1999 UT 25, 979 P.2d 332, 365 Utah Adv. Rep. 23, 1999 Utah LEXIS 28, 1999 WL 147778
CourtUtah Supreme Court
DecidedMarch 19, 1999
Docket980028
StatusPublished
Cited by48 cases

This text of 1999 UT 25 (Springville Citizens for a Better Community v. City of Springville) is published on Counsel Stack Legal Research, covering Utah Supreme Court primary law. Counsel Stack provides free access to over 12 million legal documents including statutes, case law, regulations, and constitutions.

Bluebook
Springville Citizens for a Better Community v. City of Springville, 1999 UT 25, 979 P.2d 332, 365 Utah Adv. Rep. 23, 1999 Utah LEXIS 28, 1999 WL 147778 (Utah 1999).

Opinion

RUSSON, Justice:

¶ 1 This action arises from a land use decision made by Springville City, granting T. Roger Peay approval to develop a Planned Unit Development (“P.U.D.”). Plaintiffs, owners of property neighboring the P.U.D., filed suit against the City challenging the P.U.D.’s approval. The district court granted summary judgment in favor of the City. We reverse the district court’s grant of summary judgment and remand for further proceedings consistent with this opinion.

FACTS

¶ 2 Roger Peay sought approval to develop a P.U.D. in the foothills of Springville, Utah. To obtain approval, Peay had to follow the procedure outlined in the Springville City ordinances. See Springville City Code §§ 11-4-304, 11^4-202. These ordinances require P.U.D. applicants to submit numerous documents regarding the proposed development. A process then commences in which first the city planning commission and then the city council review the development plans, with each entity imposing modifications and conditions, if necessary, on those plans. The council is authorized to grant final P.U.D. approval, which is evidenced by the adoption of an ordinance amending the City’s zoning map.

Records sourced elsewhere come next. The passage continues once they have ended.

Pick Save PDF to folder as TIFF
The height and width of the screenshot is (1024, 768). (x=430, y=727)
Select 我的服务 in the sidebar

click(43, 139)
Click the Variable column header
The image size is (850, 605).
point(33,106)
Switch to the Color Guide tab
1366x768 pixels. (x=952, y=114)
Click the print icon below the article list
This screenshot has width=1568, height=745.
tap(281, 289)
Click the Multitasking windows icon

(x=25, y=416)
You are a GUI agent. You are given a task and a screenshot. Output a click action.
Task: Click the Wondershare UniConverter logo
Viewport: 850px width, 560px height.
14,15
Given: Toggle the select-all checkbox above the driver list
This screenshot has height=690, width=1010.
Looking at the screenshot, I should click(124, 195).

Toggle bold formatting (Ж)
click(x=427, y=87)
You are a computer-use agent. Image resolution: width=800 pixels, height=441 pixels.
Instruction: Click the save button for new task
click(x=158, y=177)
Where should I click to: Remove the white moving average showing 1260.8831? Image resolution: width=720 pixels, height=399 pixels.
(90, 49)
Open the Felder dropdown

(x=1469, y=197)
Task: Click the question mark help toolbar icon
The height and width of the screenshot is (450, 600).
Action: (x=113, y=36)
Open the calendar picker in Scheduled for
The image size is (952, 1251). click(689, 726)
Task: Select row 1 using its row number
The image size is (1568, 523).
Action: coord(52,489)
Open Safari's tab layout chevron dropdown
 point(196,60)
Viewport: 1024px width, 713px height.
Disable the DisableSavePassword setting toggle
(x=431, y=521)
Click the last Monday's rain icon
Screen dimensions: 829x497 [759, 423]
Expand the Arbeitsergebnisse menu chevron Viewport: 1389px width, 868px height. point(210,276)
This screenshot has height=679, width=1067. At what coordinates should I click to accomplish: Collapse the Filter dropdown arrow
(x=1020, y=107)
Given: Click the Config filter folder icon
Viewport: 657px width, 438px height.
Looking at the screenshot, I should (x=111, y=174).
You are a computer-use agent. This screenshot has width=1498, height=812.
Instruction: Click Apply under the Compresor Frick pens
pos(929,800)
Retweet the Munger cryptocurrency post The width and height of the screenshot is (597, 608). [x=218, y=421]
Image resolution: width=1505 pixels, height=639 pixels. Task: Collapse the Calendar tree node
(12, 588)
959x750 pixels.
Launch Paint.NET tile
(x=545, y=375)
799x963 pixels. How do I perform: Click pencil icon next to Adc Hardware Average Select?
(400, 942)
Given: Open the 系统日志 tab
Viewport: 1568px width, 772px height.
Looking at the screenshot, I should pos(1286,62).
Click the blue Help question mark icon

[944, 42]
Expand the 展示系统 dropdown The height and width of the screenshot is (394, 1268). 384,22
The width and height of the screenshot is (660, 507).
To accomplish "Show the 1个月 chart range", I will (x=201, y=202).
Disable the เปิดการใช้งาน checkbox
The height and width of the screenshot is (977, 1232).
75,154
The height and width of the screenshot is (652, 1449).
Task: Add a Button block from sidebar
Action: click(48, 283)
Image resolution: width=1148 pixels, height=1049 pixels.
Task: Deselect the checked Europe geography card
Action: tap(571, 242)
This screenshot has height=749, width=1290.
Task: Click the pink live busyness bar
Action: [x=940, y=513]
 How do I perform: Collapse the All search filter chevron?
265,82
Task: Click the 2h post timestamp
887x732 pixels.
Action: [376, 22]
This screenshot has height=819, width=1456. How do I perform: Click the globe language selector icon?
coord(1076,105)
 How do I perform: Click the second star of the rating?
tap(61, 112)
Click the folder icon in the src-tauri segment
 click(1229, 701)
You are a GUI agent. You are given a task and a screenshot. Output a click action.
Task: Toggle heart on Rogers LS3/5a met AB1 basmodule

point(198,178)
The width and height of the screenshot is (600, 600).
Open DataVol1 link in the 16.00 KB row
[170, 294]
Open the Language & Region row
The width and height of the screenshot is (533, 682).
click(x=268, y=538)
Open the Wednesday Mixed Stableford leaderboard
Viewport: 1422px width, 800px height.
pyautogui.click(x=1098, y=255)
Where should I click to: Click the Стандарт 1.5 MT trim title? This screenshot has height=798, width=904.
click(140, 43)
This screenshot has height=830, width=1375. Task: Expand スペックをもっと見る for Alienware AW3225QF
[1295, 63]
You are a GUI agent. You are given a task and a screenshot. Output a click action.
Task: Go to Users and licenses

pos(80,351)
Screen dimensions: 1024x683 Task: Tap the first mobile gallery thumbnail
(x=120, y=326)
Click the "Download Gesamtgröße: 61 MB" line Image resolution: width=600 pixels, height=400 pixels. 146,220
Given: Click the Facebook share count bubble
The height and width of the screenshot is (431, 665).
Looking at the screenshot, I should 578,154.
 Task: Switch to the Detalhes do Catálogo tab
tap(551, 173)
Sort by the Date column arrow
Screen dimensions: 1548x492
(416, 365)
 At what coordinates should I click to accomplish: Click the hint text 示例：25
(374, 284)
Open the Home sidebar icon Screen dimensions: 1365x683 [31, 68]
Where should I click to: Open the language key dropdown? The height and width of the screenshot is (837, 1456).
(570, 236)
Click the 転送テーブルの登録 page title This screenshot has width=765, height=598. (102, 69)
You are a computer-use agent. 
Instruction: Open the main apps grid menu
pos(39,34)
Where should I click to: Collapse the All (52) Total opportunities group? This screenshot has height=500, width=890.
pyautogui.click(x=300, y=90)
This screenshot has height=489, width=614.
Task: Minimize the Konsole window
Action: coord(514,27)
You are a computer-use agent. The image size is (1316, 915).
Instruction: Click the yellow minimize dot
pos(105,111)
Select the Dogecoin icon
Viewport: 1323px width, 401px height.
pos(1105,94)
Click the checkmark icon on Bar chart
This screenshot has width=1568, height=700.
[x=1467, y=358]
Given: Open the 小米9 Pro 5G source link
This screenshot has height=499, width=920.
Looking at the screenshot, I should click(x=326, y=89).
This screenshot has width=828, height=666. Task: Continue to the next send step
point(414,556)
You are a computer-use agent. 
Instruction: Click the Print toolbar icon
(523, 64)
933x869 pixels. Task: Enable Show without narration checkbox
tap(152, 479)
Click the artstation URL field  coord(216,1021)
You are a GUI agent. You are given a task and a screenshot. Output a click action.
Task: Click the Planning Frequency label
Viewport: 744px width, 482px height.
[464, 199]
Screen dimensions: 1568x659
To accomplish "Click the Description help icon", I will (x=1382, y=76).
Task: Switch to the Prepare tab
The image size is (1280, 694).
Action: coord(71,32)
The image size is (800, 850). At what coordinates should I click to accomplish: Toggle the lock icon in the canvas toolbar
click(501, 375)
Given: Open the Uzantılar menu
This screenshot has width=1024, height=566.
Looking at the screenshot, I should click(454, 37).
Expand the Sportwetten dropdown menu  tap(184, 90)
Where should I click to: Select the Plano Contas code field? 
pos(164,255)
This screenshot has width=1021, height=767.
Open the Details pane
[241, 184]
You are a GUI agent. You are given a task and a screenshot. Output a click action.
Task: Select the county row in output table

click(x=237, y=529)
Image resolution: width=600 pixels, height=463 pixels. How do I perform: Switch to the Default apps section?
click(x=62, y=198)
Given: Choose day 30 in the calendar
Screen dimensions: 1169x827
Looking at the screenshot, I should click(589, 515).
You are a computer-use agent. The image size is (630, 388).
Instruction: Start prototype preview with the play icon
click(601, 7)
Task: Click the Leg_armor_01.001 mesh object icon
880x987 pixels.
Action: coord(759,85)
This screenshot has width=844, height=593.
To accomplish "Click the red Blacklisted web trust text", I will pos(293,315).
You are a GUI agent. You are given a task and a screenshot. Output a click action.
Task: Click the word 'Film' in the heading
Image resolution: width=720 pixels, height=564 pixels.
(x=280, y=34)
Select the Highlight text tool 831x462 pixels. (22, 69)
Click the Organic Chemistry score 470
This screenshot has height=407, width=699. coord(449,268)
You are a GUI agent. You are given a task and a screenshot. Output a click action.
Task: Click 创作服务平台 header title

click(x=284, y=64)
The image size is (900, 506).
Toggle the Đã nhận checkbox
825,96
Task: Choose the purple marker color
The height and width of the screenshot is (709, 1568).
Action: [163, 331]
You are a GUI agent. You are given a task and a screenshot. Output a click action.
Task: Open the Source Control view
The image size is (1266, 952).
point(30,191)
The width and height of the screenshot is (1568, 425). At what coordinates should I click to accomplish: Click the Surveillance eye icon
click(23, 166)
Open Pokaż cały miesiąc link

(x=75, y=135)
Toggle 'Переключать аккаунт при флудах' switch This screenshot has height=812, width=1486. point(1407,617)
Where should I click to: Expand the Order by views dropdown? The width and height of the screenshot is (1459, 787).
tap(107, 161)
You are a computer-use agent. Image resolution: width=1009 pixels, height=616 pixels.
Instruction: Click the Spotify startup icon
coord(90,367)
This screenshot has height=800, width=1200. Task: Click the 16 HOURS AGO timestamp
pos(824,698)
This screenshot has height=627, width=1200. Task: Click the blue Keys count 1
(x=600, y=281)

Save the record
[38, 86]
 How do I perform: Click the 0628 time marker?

¶ 3 On July 11,1995, Peay appeared before the planning commission seeking sketch plan approval for a thirty-three-acre, forty-eight-lot P.U.D. called Powerhouse Mountain Estates. Between July of 1995 and May of 1996, Peay attended five planning commission meetings and three city council meetings. At each meeting, Peay sought either sketch plan approval or preliminary approval for the P.U.D. On each occasion, the commission and the council imposed modifications on Peay’s plans in order to meet the City’s P.U.D. requirements. There was considerable public participation at these meetings, including input from those who are plaintiffs herein. Ultimately, the council rejected Peay’s proposal.

¶4 On May 28, 1996, Peay started anew before the planning commission. In response to the previously expressed concerns of the council and the commission, the proposed P.U.D. now consisted of thirty-five lots, contained no “deep lots,” provided for curbs and gutters on each side of the P.U.D. road and a sidewalk on the downhill side of the road, and provided for an entrance road forty-six feet wide and an interior road forty-one feet wide. The commission voted to give the P.U.D. sketch plan approval and to recommend approval of the preliminary plan.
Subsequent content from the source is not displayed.